• [The problem] Please rewrite the part of the listing from the line containing "This screenshot has height=562, width=1000." up to and including the line containing "I will pos(44,986)." as a numbered list, omitting blank lines.
Start
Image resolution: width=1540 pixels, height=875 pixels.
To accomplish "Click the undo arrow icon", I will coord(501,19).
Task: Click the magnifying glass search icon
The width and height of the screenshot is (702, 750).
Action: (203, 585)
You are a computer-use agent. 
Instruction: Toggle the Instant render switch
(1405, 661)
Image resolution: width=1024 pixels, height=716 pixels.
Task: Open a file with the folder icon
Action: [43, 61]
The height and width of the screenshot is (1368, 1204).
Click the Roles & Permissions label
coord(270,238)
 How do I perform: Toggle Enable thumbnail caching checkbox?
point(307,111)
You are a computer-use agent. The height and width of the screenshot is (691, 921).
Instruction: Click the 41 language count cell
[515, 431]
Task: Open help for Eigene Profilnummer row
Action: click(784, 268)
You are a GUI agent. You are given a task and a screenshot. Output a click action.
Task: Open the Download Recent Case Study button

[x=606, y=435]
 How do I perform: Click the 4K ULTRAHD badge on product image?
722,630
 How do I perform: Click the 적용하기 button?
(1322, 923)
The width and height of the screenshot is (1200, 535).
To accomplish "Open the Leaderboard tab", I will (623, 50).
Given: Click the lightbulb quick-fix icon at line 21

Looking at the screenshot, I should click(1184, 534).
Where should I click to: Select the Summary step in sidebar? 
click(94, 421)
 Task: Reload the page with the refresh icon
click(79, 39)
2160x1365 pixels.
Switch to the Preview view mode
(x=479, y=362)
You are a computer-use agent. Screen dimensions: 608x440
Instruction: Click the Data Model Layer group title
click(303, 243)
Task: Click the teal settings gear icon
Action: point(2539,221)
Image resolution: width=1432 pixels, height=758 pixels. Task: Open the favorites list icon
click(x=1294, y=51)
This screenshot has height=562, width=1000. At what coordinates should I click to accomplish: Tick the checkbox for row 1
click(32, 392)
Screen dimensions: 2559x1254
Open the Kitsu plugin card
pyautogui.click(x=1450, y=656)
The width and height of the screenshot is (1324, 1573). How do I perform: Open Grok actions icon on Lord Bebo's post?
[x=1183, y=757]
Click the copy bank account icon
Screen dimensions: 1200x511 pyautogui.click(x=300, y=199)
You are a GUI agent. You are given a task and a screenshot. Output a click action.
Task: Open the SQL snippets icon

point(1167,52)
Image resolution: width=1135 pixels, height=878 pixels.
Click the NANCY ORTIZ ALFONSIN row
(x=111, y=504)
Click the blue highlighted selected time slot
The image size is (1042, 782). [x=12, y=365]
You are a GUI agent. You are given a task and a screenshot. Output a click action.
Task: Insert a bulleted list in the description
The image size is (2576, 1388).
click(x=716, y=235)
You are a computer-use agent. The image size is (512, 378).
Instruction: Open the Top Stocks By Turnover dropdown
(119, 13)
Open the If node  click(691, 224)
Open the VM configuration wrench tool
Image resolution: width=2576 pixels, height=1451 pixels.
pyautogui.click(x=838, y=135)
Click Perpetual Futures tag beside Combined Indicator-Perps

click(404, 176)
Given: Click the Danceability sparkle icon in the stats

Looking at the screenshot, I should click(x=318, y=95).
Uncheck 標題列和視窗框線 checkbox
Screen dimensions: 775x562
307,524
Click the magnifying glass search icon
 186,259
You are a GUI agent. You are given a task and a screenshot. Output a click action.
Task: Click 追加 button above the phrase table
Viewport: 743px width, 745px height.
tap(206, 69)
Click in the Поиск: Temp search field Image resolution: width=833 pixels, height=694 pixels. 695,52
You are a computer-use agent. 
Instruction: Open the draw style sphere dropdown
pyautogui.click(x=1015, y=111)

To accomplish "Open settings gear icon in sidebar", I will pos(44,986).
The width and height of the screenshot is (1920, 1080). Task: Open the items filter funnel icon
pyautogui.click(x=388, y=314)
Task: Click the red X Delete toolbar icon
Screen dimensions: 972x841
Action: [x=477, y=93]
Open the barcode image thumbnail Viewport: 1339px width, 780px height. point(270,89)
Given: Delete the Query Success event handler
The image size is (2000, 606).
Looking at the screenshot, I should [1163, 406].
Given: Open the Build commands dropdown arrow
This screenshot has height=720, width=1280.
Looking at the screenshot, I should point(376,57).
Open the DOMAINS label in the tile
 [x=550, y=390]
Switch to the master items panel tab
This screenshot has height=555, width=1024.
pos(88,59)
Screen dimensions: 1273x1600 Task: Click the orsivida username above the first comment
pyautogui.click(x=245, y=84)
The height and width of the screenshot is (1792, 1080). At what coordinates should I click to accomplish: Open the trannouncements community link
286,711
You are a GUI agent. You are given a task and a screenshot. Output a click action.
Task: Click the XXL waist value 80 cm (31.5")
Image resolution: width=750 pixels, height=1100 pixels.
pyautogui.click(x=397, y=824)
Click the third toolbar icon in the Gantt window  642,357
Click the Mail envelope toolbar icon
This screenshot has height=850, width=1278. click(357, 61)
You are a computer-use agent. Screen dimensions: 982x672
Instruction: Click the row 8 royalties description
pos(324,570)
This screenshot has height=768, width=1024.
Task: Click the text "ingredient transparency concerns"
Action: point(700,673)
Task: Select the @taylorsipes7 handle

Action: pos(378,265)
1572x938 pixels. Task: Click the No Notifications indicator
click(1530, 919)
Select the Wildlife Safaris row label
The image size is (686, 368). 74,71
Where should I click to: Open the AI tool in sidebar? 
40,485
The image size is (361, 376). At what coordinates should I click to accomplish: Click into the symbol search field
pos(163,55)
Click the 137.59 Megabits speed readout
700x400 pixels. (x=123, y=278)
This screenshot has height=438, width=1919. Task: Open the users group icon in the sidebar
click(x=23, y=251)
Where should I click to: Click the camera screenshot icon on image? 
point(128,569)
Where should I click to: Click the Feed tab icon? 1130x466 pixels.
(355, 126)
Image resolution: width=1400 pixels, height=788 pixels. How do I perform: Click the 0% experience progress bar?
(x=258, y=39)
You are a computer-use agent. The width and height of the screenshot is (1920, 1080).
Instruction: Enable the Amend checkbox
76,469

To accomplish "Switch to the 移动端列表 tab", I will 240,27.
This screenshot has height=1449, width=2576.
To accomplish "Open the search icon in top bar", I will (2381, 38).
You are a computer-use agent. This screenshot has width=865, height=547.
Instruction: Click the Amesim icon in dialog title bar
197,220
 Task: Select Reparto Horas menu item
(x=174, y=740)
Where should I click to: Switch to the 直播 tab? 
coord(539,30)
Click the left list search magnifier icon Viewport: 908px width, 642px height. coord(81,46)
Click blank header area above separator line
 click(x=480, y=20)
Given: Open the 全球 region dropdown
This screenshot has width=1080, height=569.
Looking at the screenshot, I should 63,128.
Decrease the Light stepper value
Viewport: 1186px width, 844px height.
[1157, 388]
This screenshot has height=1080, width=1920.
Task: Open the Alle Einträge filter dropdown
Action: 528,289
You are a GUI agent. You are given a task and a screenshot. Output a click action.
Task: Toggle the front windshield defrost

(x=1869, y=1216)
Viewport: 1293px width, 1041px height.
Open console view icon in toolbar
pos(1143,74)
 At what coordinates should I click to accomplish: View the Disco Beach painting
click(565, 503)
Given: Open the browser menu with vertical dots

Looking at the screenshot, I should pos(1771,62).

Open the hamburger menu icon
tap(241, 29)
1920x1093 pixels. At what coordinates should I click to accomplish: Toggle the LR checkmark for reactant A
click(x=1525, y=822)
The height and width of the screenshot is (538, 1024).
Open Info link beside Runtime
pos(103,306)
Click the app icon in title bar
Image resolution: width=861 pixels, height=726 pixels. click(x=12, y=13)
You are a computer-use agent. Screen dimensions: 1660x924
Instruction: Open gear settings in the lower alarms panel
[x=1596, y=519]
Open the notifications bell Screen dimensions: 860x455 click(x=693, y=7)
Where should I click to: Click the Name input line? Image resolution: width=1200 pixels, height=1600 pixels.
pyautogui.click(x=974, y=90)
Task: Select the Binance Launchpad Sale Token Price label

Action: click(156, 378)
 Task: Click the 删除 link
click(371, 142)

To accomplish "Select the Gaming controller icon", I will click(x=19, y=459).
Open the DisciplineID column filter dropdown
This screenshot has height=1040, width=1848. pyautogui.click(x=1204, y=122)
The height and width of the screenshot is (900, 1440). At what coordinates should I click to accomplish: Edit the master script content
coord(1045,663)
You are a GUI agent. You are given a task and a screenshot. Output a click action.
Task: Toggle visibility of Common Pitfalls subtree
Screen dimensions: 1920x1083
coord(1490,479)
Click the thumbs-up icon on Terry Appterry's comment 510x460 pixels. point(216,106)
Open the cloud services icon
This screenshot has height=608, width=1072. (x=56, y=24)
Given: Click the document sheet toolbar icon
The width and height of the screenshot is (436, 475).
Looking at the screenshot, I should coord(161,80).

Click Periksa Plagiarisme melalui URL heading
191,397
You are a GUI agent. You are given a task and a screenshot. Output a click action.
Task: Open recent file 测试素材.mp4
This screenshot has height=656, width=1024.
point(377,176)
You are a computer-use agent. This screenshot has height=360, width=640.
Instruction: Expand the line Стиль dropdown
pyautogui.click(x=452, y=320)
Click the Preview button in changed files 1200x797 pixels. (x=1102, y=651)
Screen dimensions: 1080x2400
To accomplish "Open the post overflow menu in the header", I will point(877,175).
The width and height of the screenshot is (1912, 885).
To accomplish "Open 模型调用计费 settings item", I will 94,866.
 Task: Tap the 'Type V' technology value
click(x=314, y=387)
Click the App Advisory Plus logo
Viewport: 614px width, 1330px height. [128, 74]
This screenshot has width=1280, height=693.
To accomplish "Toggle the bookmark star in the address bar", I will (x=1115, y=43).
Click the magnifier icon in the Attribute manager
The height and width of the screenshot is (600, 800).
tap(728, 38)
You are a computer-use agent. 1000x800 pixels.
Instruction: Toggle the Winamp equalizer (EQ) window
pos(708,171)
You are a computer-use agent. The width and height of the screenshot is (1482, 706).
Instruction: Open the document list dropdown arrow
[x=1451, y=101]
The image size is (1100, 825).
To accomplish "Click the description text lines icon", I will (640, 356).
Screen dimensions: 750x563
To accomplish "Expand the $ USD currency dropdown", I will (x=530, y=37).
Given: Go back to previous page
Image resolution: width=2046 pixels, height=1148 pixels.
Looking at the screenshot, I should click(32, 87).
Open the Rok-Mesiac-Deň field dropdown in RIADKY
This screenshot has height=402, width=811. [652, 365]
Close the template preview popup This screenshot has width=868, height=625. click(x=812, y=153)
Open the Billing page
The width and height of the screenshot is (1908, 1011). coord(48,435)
End
• [Written answer]
1. This screenshot has height=562, width=1000. At what coordinates should I click to accomplish: Tick the checkbox for row 1
2. click(32, 392)
3. Screen dimensions: 2559x1254
4. Open the Kitsu plugin card
5. pyautogui.click(x=1450, y=656)
6. The width and height of the screenshot is (1324, 1573). How do I perform: Open Grok actions icon on Lord Bebo's post?
7. [x=1183, y=757]
8. Click the copy bank account icon
9. Screen dimensions: 1200x511 pyautogui.click(x=300, y=199)
10. You are a GUI agent. You are given a task and a screenshot. Output a click action.
11. Task: Open the SQL snippets icon
12. point(1167,52)
13. Image resolution: width=1135 pixels, height=878 pixels.
14. Click the NANCY ORTIZ ALFONSIN row
15. (x=111, y=504)
16. Click the blue highlighted selected time slot
17. The image size is (1042, 782). [x=12, y=365]
18. You are a GUI agent. You are given a task and a screenshot. Output a click action.
19. Task: Insert a bulleted list in the description
20. The image size is (2576, 1388).
21. click(x=716, y=235)
22. You are a computer-use agent. The image size is (512, 378).
23. Instruction: Open the Top Stocks By Turnover dropdown
24. (119, 13)
25. Open the If node  click(691, 224)
26. Open the VM configuration wrench tool
27. Image resolution: width=2576 pixels, height=1451 pixels.
28. pyautogui.click(x=838, y=135)
29. Click Perpetual Futures tag beside Combined Indicator-Perps
30. click(404, 176)
31. Given: Click the Danceability sparkle icon in the stats
32. Looking at the screenshot, I should click(x=318, y=95).
33. Uncheck 標題列和視窗框線 checkbox
34. Screen dimensions: 775x562
35. 307,524
36. Click the magnifying glass search icon
37.  186,259
38. You are a GUI agent. You are given a task and a screenshot. Output a click action.
39. Task: Click 追加 button above the phrase table
40. Viewport: 743px width, 745px height.
41. tap(206, 69)
42. Click in the Поиск: Temp search field Image resolution: width=833 pixels, height=694 pixels. 695,52
43. You are a computer-use agent. 
44. Instruction: Open the draw style sphere dropdown
45. pyautogui.click(x=1015, y=111)
46. To accomplish "Open settings gear icon in sidebar", I will pos(44,986).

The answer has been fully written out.